> WRITTEN EXERCISE: Report every line in the rows below that contains the string "resolution", matching case exactly.

---*---

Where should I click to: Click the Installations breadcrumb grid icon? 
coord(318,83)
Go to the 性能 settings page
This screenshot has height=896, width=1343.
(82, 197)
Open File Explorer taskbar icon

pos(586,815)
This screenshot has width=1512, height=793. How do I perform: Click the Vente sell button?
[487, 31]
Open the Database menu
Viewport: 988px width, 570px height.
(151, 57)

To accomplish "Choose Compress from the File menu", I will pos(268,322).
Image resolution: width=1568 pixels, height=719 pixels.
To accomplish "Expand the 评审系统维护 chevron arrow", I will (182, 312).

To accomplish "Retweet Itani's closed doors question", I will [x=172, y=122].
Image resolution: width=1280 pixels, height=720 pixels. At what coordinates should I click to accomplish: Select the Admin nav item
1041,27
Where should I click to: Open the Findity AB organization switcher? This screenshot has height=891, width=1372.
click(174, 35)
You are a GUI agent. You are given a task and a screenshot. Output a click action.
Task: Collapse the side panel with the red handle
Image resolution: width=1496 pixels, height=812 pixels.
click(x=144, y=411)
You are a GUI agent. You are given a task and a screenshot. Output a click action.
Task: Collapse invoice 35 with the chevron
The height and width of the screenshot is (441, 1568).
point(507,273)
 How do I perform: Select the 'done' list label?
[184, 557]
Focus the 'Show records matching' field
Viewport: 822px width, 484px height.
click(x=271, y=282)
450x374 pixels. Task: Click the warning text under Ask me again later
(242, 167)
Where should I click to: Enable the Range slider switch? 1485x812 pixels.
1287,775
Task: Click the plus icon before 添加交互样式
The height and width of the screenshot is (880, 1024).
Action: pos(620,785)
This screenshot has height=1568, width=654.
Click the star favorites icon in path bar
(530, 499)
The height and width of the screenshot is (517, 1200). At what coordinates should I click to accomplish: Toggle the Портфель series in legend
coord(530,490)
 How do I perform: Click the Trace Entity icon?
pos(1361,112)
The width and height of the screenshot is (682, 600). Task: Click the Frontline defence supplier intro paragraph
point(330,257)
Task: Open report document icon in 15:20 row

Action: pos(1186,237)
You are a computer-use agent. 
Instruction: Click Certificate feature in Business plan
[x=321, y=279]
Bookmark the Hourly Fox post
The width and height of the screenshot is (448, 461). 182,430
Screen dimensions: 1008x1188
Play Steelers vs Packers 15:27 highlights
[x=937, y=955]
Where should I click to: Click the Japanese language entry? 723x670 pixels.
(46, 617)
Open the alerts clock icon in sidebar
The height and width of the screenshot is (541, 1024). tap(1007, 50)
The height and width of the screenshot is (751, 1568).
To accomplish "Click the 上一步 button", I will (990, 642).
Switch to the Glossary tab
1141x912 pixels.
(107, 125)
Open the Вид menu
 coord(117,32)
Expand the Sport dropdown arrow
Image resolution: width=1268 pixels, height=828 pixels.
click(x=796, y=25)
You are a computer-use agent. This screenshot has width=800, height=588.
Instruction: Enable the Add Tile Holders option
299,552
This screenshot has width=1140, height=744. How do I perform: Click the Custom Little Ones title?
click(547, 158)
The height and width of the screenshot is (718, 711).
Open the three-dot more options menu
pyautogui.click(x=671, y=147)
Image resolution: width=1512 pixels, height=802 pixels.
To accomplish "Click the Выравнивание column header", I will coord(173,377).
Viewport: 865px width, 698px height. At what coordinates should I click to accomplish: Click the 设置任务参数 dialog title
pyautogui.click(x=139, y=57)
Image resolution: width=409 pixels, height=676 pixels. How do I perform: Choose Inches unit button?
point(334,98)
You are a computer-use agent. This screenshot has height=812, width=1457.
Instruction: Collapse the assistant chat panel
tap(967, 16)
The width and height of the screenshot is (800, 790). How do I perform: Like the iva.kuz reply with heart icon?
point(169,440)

---*---

> ANSWER TO THE TASK:
Image resolution: width=1568 pixels, height=719 pixels.
Image resolution: width=1280 pixels, height=720 pixels. At what coordinates should I click to accomplish: Select the Admin nav item
Image resolution: width=1496 pixels, height=812 pixels.
Image resolution: width=1268 pixels, height=828 pixels.
Image resolution: width=1512 pixels, height=802 pixels.
Image resolution: width=409 pixels, height=676 pixels. How do I perform: Choose Inches unit button?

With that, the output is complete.